* **To do**
Rewrite the rows from the line with "Where should I click to: Tick" through the last row, changing "checkbox" to "tick box" and leaving everything else the same.

[Dataset excerpt]
+---+

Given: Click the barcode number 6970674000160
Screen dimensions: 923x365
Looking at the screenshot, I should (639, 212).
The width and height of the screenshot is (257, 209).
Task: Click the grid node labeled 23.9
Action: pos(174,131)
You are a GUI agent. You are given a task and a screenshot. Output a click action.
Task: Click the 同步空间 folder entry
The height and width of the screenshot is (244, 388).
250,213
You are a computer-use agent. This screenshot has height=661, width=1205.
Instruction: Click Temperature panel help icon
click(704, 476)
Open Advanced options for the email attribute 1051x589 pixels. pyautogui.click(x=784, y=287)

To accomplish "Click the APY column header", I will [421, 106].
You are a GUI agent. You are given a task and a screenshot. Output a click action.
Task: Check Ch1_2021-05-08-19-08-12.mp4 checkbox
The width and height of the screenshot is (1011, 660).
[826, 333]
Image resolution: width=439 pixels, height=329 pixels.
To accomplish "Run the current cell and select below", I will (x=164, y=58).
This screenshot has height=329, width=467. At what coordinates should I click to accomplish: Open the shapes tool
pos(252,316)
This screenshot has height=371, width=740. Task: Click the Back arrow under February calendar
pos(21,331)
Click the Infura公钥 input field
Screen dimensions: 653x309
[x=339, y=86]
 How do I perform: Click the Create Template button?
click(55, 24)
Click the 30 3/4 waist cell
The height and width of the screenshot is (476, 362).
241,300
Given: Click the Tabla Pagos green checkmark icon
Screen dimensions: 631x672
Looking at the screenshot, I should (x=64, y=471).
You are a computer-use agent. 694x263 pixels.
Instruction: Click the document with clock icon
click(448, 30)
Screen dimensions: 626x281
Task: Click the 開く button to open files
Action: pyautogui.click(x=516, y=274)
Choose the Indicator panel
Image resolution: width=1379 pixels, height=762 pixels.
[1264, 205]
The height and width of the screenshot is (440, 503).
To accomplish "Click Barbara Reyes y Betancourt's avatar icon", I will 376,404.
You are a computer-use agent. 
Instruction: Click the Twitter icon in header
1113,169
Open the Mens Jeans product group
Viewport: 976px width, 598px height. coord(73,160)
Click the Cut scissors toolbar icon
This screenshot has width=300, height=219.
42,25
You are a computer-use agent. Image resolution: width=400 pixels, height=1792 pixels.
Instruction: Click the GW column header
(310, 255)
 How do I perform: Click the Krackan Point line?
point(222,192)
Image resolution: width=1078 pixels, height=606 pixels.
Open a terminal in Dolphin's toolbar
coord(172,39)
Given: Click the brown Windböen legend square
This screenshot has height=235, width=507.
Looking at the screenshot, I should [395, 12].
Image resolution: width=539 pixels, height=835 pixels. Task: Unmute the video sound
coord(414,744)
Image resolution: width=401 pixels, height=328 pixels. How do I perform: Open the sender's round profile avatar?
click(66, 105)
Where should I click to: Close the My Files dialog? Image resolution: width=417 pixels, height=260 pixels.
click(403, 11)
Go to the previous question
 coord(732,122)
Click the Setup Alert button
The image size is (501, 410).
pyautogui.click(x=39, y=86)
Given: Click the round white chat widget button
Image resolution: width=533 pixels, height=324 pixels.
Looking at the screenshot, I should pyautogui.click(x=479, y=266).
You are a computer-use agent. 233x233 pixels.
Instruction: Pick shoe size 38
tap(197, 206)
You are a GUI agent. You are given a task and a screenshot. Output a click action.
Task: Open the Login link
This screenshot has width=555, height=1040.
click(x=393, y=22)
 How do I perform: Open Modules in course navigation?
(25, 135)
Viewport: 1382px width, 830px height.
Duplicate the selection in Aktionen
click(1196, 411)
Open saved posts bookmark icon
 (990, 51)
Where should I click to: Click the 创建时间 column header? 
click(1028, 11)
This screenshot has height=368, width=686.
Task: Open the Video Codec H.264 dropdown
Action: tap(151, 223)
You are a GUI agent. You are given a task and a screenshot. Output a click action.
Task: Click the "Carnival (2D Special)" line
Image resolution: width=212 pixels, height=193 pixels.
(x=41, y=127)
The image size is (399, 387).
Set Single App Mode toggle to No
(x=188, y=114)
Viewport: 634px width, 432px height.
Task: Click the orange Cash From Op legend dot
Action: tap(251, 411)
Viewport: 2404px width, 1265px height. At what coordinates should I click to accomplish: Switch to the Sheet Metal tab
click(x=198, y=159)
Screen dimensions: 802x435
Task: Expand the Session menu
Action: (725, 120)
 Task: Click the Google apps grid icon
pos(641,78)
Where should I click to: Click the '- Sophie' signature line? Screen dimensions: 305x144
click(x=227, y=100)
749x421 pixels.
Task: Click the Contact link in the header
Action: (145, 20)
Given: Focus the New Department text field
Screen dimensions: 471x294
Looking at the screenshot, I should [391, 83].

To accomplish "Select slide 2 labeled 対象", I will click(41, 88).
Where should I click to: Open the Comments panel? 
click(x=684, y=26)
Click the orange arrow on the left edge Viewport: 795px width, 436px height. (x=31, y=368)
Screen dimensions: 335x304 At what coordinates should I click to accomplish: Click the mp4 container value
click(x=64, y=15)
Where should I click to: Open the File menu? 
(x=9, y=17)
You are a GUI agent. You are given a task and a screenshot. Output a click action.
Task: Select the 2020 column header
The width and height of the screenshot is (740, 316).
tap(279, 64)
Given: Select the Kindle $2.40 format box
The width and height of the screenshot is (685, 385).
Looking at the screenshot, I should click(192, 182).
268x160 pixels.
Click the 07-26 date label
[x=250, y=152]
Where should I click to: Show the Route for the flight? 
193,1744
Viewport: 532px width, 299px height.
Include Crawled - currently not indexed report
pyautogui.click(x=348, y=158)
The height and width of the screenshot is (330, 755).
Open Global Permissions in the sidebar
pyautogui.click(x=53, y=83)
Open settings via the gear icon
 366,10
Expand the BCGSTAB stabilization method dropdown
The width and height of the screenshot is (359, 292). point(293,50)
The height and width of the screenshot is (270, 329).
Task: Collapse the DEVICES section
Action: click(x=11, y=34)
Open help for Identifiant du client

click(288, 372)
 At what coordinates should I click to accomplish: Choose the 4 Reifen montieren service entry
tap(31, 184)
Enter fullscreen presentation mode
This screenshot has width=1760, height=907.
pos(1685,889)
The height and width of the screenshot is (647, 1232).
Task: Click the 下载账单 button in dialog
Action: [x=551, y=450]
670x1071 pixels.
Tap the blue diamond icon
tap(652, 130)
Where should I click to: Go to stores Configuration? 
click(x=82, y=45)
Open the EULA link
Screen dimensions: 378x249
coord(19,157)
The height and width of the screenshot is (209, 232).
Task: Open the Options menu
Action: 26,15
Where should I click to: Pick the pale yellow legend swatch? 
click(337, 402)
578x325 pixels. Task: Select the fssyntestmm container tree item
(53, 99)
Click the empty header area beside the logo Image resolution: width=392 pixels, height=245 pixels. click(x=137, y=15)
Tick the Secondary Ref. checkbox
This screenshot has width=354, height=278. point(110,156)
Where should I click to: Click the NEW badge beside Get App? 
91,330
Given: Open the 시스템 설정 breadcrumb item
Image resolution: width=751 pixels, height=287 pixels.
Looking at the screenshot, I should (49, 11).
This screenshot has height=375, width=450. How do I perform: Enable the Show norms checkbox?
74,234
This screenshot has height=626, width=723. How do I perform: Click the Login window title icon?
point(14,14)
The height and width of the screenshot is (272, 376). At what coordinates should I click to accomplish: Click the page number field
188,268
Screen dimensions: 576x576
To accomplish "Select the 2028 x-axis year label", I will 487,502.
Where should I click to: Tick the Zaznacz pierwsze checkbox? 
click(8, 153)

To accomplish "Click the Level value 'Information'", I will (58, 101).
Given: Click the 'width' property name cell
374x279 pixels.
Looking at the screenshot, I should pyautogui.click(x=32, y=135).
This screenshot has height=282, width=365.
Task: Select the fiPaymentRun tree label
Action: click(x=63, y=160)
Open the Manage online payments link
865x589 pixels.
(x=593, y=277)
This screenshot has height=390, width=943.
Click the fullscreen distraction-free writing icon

+---+

* **Result**
Where should I click to: Tick the Zaznacz pierwsze tick box? 
click(8, 153)

To accomplish "Click the Level value 'Information'", I will (58, 101).
Given: Click the 'width' property name cell
374x279 pixels.
Looking at the screenshot, I should pyautogui.click(x=32, y=135).
This screenshot has height=282, width=365.
Task: Select the fiPaymentRun tree label
Action: click(x=63, y=160)
Open the Manage online payments link
865x589 pixels.
(x=593, y=277)
This screenshot has height=390, width=943.
Click the fullscreen distraction-free writing icon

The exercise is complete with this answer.